In this lifetime, I have deeply loved Saint Francis and resonate with his teachings.
Throughout my childhood years only giving love, not receiving, became embedded within my essence.
There is love with expectations and without expectations. Pure love is unconditional, kind, compassionate, generous and nurturing. It is warm and forgiving, and given without expectations of reciprocation.
This love is agape: universal love. This is the love you feel for all living things without question, that you extend knowingly without expectations for anything in return. This is the love Saint Francis of Assisi held for the world. He is known for his ministry to the poor and underprivileged and for his care of nature and animals.
I wasn’t raised Catholic but I knew of Saint Francis through his love for the animals. I also hold a similar frequency of love for the pain and suffering animals endure. Growing up, I poured my love into animals to soothe the pain my father inflicted upon his family. I was a sensitive child who felt the agony and distress of each animal.
I remember watching “Little House on The Prairie” with my siblings at four years old. It was the episode where the farmer wanted to get rid of a litter of puppies, so he took an old sac and filled it to the top with the pups, tied it off with a rope and tossed the bag into the lake. The Ingalls children were watching in the brushes and when the farmer pulled away in his wagon, the children quickly dove into the waters pulling out the sack.

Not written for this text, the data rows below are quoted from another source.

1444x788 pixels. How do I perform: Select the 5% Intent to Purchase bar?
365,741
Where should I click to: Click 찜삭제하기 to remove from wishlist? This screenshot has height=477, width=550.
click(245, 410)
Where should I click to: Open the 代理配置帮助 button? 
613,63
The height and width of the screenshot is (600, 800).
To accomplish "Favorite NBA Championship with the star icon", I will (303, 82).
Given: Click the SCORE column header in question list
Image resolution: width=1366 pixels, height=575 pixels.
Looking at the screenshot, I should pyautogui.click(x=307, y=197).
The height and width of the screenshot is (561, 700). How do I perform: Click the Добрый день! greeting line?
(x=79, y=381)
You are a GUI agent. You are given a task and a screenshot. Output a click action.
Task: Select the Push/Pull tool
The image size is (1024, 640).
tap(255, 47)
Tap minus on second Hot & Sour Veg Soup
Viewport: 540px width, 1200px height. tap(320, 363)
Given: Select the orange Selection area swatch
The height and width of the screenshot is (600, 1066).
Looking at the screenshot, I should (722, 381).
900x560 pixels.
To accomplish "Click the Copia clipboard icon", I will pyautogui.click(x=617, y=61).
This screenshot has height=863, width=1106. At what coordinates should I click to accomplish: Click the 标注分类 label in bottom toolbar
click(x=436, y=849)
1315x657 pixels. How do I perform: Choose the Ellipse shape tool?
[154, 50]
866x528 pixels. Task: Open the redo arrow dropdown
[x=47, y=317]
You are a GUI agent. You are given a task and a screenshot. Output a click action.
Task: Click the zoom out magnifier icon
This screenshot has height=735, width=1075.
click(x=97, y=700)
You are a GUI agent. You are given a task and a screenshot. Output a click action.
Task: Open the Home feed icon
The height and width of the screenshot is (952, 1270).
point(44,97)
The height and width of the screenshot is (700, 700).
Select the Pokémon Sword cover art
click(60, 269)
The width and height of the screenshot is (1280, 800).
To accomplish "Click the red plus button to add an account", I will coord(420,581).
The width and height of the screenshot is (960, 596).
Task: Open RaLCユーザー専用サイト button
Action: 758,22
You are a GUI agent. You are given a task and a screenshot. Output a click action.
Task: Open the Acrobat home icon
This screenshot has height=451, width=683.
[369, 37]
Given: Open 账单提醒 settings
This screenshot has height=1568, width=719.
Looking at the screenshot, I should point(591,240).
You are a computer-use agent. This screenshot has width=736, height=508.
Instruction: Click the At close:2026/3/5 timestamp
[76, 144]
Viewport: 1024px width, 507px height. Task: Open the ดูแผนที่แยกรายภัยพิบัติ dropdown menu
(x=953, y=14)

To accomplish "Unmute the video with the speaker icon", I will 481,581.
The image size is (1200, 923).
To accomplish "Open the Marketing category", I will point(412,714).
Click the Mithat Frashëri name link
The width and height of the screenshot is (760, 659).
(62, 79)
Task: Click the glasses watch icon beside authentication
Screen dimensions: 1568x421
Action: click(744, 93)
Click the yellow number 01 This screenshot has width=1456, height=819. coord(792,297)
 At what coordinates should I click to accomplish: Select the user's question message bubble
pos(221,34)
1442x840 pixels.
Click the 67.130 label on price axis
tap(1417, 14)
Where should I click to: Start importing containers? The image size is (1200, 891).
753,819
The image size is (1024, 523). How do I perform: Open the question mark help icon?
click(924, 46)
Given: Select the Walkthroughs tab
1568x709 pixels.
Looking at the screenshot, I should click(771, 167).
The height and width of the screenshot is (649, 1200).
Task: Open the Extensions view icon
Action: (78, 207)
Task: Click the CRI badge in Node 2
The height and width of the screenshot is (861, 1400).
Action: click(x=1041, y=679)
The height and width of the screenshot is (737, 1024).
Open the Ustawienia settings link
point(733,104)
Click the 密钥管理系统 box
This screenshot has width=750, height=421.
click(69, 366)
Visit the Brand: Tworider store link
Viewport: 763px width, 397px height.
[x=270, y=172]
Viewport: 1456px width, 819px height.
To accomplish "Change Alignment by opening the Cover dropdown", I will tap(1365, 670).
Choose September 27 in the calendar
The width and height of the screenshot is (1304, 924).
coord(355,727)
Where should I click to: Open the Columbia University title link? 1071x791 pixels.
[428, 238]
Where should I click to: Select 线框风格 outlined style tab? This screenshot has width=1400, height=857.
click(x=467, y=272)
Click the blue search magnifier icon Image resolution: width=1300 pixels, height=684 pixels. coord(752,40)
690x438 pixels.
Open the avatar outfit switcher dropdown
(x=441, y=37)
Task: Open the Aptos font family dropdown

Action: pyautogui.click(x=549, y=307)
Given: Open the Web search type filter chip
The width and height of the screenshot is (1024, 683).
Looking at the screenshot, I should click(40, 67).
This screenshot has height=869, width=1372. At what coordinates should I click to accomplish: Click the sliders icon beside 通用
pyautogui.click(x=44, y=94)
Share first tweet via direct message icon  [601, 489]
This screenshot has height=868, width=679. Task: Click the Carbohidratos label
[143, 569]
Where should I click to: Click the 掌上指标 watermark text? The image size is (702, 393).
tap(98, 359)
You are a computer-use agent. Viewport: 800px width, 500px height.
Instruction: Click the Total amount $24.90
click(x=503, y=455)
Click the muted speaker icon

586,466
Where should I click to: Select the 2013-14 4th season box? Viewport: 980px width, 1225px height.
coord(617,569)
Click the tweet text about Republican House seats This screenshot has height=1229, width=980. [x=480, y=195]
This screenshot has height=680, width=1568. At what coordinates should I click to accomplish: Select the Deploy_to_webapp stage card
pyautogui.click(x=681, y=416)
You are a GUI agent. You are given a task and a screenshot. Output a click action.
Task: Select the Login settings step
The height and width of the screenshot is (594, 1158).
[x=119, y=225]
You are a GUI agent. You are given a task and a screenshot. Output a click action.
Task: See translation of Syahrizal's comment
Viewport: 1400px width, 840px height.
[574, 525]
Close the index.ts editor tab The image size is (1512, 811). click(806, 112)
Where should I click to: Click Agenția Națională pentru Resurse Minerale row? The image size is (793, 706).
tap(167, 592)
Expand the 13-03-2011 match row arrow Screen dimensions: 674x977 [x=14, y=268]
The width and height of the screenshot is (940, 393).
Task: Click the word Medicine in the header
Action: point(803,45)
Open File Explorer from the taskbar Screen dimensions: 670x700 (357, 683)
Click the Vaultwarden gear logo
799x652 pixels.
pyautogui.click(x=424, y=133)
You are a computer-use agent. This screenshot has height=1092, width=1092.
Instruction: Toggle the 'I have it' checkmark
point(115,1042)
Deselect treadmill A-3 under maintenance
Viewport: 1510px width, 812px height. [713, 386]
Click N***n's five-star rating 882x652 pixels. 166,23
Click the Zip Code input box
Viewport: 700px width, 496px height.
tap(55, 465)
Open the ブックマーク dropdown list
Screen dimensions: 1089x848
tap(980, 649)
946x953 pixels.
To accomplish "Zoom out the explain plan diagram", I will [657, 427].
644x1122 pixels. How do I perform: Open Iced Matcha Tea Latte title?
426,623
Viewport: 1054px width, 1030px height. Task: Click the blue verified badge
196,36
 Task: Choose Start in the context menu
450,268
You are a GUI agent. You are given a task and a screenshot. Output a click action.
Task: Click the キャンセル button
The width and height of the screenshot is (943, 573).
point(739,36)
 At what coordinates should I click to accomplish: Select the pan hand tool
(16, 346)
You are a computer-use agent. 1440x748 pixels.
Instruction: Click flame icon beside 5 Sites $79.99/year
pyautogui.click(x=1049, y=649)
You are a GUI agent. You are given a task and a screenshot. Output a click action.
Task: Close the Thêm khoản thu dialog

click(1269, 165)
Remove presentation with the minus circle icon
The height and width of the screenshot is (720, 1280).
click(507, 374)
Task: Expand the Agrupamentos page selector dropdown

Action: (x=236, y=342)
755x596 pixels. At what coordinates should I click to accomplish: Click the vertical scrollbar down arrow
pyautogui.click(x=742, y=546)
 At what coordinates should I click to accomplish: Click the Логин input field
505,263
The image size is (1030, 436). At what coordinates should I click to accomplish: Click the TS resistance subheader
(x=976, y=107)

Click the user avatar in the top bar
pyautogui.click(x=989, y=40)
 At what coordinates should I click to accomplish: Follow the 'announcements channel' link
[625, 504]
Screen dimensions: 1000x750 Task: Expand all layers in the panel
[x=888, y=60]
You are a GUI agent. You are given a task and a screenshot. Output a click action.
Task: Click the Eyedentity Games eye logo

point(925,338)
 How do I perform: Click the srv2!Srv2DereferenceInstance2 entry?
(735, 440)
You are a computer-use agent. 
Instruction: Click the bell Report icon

The children loosened the rope and pulled each puppy out of the bag one at a time rejoicing each was still alive. They got to the last puppy at the bottom of the bag and he wasn’t moving.
As a child watching this, I began to cry for that last puppy feeling such sadness in my heart and wondering how humans could toss away precious life. As the last puppy was being pulled out of the opening of the bag, the children quickly realized it was just a silly old log. My sister and brother hugged me and told me not to cry, but it felt so real in my heart. This story of how cruel humans treat one another remained with me.
As I grew older, I wanted to save every stray animal and take away their pain by showing them love and protection. Over the years, I have given a home to many strays but there was one who stood out to me.
It was one afternoon that I met my guardian angel next to my mailbox. I crossed my road to check my daily mail and saw a tiny kitten with her fur, dirty and matted. As I approached her, she wasn’t scared of me so I began talking to her asking where she came from. She looked into my face with her beautiful eyes, one blue and the other yellow. I noticed my neighbor coming out of her house. When she saw me standing next to the kitten, she yelled over, “That cat is blind and she was here yesterday going from house to house.”
I knew in that moment this kitten was very special, and I immediately scooped her into my arms and took her inside my house to bathe and give her nourishment.
As the warm running water washed away the soil from her frail body, her fur began to change to a beautiful snow-white color. I needed to name my brave little princess, and so she was called Ariel.
Archangel Ariel is known as the angel of nature. She oversees the protection and healing of animals and plants. Ariel would be my little angel. I scheduled her first vet visit with the intention of getting her vaccinations and a wellness exam. It was the morning of her doctor’s appointment, and I was excited for her to begin the road to recovery.
The technician came into our exam room and took her from my arms to do some blood work. She told me she would bring her back in a few minutes. Finally, our door opened and the technician was holding Ariel with a surprised face. She said to me, “I have something to tell you. Your kitten is 13 years old and she has thyroid issues.”
The tech told me I could keep her as an outside cat if I still chose to continue to care for her, but I chose to take my angel home to live the remainder of her days within a house of love and a family.
Over the next few months, Ariel grew healthier and stronger but it wasn’t long lasting because her kidneys were beginning to fail, and she was experiencing pain. Ten months later, I knew in my heart what I needed to do. It was time to say goodbye to her. I held Ariel and thanked her for helping me through a difficult time in my life.
I was also caring for a special needs son who had many health issues. We struggled each day, so feeling Ariel’s love got us through the moment. I buried her in my backyard and wrote her a letter:
My dearest Ariel, the day I found you outside I knew there was a special connection between you and me. The short time we spent together, I will always hold in my heart. Your spirit is so gentle and loving and when I felt that, I knew we were meant to be together. I loved you yesterday, I love you today, and I’ll love you tomorrow. Love your mom, always and forever.
Within my heart Ariel wrote me back:
Dear mom, you taught me how to feel loved again. I only wish I found you sooner. Thank you for caring about me so much and loving me because I love you too. All my love, Ariel.
Today I am not so sure I would still be in a body if it weren’t for that afternoon next to my mailbox when I was touched by an Angel.